* TEXT PASSAGE *

_ _ _ _

Question

Compute the indefinite integrals.$$\int x^{3} \sin x d x$$

Answer

**step1 Apply Integration by Parts for the First Time**

To compute the indefinite integral $$\int x^{3} \sin x \, dx$$, we use the integration by parts formula: $$\int u \, dv = uv - \int v \, du$$. We choose $$u$$ to be the algebraic term and $$dv$$ to be the trigonometric term.
Let $$u = x^3$$ and $$dv = \sin x \, dx$$.
Then we find $$du$$ by differentiating $$u$$, and $$v$$ by integrating $$dv$$.

$$du = 3x^2 \, dx$$

$$v = \int \sin x \, dx = -\cos x$$

Now substitute these into the integration by parts formula:

$$\int x^3 \sin x \, dx = x^3(-\cos x) - \int (-\cos x)(3x^2) \, dx$$

$$= -x^3 \cos x + 3 \int x^2 \cos x \, dx$$

**step2 Apply Integration by Parts for the Second Time**

We now need to solve the integral part: $$\int x^2 \cos x \, dx$$. This also requires integration by parts.
Let $$u = x^2$$ and $$dv = \cos x \, dx$$.
Then we find $$du$$ and $$v$$.

$$du = 2x \, dx$$

$$v = \int \cos x \, dx = \sin x$$

Substitute these into the integration by parts formula:

$$\int x^2 \cos x \, dx = x^2 \sin x - \int (\sin x)(2x) \, dx$$

$$= x^2 \sin x - 2 \int x \sin x \, dx$$

**step3 Apply Integration by Parts for the Third Time**

We are left with another integral: $$\int x \sin x \, dx$$. This again requires integration by parts.
Let $$u = x$$ and $$dv = \sin x \, dx$$.
Then we find $$du$$ and $$v$$.

_ _ _ _

* STORED DATA *
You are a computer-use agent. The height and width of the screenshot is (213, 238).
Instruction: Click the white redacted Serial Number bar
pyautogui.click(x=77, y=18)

_ _ _ _

Reproduce the integration-by-parts solution above word for word, from "Now substitute these" to "and $$dv = \cos x \, dx$$.".

Now substitute these into the integration by parts formula:

$$\int x^3 \sin x \, dx = x^3(-\cos x) - \int (-\cos x)(3x^2) \, dx$$

$$= -x^3 \cos x + 3 \int x^2 \cos x \, dx$$

**step2 Apply Integration by Parts for the Second Time**

We now need to solve the integral part: $$\int x^2 \cos x \, dx$$. This also requires integration by parts.
Let $$u = x^2$$ and $$dv = \cos x \, dx$$.